Preserving our family history
My grandmother was born in Germany to German Jewish parents in 1932, but as tensions rose they fled to South America.
The family settled in Colombia in 1936, changed their last name and stopped practising Judaism. Desperate to assimilate and feel safe away from Nazi Germany, my grandmother and her parents embraced living in an environment where Catholicism was the norm.
After the war my grandmother married my grandfather, a Colombian citizen, in 1950. Soon after, they moved to the United States, where my mother was born two years later. Eager to reclaim her German heritage to pass on, my grandmother sent her children to study in a German school. At home, German language, culture and customs became part of the family’s daily life for the first time since the 1930s. My mother and her siblings were raised to be half Colombian, half German, despite not being German citizens.
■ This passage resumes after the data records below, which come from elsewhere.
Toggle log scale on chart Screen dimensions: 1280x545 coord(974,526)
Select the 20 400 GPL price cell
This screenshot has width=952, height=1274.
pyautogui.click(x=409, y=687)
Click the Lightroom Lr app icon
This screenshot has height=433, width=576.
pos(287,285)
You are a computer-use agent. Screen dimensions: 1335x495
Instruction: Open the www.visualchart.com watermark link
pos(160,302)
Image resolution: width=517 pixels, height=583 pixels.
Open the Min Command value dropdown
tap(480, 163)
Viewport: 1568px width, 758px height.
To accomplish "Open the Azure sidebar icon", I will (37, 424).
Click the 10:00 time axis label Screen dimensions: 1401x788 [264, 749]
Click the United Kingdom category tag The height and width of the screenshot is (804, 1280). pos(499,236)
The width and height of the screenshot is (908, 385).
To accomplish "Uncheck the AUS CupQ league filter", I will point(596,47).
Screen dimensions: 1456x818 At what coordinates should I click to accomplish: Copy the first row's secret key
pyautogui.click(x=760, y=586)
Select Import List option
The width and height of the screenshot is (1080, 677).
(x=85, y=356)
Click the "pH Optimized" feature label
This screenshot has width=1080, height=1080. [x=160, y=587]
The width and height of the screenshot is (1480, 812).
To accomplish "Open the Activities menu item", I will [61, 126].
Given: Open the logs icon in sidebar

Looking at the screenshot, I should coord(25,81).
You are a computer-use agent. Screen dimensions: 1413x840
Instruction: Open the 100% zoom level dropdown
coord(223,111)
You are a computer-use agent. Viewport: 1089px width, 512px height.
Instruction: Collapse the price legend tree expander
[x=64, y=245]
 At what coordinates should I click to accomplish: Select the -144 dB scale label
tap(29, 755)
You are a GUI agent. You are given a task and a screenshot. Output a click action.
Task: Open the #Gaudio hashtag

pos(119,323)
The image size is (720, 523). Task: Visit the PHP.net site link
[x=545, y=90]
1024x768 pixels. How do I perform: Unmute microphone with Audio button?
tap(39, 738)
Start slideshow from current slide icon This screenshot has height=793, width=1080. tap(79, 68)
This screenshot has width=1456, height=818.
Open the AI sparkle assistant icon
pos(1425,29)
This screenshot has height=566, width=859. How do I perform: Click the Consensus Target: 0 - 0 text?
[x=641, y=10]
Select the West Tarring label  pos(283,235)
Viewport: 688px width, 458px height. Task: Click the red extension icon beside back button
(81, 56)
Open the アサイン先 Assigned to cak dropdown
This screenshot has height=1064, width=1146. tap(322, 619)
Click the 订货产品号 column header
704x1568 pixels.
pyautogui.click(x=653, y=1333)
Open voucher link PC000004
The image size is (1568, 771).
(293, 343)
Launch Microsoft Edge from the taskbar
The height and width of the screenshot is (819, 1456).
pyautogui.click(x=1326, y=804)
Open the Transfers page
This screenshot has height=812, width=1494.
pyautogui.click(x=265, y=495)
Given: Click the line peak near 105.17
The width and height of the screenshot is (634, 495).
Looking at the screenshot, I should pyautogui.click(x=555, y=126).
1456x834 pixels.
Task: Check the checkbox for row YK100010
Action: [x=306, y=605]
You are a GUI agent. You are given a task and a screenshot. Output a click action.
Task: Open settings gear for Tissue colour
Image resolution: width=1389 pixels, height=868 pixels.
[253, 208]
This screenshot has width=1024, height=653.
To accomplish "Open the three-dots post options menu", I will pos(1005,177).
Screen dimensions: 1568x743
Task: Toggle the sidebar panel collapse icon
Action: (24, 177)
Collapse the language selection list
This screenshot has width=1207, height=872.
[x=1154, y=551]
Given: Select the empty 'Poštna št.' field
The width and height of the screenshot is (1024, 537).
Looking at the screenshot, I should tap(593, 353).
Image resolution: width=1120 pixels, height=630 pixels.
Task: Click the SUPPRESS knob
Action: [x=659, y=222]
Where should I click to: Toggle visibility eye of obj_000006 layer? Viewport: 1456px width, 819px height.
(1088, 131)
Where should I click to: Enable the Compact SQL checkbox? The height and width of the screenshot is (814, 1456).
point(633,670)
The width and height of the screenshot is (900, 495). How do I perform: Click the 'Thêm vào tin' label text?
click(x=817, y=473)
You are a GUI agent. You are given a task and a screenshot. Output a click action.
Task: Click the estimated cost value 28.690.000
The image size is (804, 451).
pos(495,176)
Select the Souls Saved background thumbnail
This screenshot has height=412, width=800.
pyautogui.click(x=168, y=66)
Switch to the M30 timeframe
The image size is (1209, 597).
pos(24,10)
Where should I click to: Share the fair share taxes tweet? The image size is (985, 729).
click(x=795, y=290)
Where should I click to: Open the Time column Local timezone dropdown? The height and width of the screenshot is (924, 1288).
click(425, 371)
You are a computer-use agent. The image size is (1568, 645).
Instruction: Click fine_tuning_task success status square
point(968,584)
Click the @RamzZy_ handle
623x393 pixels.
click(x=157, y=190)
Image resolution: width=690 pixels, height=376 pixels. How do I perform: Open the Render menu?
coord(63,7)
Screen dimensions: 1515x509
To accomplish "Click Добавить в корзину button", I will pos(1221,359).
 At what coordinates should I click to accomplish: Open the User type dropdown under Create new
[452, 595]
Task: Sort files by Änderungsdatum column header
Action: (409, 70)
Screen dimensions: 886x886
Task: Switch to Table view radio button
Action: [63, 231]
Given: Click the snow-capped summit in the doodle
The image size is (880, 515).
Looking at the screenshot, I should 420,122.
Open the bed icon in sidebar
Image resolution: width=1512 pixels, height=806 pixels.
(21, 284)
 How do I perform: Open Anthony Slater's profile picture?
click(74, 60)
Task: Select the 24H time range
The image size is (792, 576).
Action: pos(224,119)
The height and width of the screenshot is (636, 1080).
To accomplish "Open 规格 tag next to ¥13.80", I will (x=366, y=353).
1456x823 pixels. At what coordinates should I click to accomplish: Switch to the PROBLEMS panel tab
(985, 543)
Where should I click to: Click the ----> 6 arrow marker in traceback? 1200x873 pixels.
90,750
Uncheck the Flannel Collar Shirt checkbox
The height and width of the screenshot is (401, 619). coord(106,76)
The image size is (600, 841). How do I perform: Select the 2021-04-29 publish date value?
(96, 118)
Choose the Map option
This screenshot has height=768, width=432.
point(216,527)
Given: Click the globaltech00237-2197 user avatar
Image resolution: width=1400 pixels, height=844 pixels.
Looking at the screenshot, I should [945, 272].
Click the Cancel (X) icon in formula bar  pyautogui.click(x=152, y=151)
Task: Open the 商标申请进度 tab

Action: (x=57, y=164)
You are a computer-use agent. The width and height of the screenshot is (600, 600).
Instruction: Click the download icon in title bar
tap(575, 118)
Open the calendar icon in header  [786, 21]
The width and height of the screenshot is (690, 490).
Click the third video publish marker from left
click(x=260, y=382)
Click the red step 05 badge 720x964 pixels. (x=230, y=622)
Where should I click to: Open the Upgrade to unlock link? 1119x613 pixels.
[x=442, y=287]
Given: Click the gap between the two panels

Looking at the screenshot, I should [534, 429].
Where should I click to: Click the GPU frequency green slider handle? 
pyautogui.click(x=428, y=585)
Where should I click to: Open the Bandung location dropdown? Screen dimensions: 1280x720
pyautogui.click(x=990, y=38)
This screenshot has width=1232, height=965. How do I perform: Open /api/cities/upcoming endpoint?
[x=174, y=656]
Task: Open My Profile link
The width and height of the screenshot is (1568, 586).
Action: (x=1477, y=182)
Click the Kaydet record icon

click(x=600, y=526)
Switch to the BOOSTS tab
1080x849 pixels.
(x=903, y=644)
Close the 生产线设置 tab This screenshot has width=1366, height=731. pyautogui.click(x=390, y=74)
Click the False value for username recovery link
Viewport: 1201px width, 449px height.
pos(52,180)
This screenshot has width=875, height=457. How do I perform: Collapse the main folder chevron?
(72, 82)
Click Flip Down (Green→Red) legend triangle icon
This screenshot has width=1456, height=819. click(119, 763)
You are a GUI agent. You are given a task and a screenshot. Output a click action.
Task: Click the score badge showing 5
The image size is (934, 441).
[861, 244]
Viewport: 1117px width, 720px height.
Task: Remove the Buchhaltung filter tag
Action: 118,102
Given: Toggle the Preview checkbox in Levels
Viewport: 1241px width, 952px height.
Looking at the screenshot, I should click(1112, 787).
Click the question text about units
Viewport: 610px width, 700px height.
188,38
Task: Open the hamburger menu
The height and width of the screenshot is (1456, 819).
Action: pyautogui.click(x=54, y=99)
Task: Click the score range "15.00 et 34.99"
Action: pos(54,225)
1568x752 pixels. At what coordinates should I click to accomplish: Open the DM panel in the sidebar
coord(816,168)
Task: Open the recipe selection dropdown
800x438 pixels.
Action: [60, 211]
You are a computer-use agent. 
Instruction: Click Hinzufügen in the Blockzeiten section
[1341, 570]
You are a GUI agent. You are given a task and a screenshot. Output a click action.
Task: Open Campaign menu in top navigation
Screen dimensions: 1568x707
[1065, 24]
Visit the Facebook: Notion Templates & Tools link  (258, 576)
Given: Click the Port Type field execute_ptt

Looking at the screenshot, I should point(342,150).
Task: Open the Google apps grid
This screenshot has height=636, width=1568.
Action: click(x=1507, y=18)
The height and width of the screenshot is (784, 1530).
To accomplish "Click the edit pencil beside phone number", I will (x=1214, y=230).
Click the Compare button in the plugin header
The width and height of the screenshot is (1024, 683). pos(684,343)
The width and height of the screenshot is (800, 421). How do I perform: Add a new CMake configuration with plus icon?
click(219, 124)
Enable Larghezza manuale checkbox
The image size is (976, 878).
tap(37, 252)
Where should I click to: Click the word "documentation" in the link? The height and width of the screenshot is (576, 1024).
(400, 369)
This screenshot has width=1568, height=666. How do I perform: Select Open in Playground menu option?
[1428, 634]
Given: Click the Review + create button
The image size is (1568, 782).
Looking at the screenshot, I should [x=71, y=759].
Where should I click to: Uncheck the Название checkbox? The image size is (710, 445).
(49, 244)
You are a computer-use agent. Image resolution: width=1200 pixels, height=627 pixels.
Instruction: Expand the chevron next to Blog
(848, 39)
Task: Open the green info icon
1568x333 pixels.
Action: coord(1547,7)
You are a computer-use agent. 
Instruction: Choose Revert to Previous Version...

In the 1960s and 70s part of my extended family returned to live in Germany. Despite everything, their close ties remained and served to anchor and reaffirm the whole family’s bond to Germany.
I was born in 1985. My father is Colombian, but like my mother I see myself as part German. Although according to German law, I’m not. Why? Because German law makes a distinction between a woman and a man’s capacity to pass on citizenship to their children, even if they had it revoked against their will during the Third Reich.
I only found out I was ineligible when, alongside my family, I applied for German citizenship under Article 116(2) of German Basic Law. Our applications were denied in May 2011 on the basis that in 1952, when my mother was born, citizenship could only be passed on from a German father and not a German mother.
Although the law was changed in 1975, it was not changed retroactively meaning that I am unable to become a German citizen. Article 116(2) supposedly exists as a form of reparation for families such as mine who endured racial, political and religious discrimination in Nazi Germany. However, it is failing to achieve it’s purpose by leaving some families behind. My grandmother was born a German citizen in 1932, forced to flee from hatred in the only country she had ever known. She had to start her life again from scratch on the other side of the world, renouncing her religion, language and culture for freedom and safety. But according to German law, that is not enough. My family are being denied access to our German heritage and family history simply because my grandmother married a Colombian citizen.
Despite this, I have been trying to restore something that was lost two generations back: my connection to Judaism. At 33 years old, I have started attending a local synagogue and learning about part of my family history that was taken away during one of humanity’s darkest hours. But, there’s a missing piece - the legal recognition of my German Jewish identity.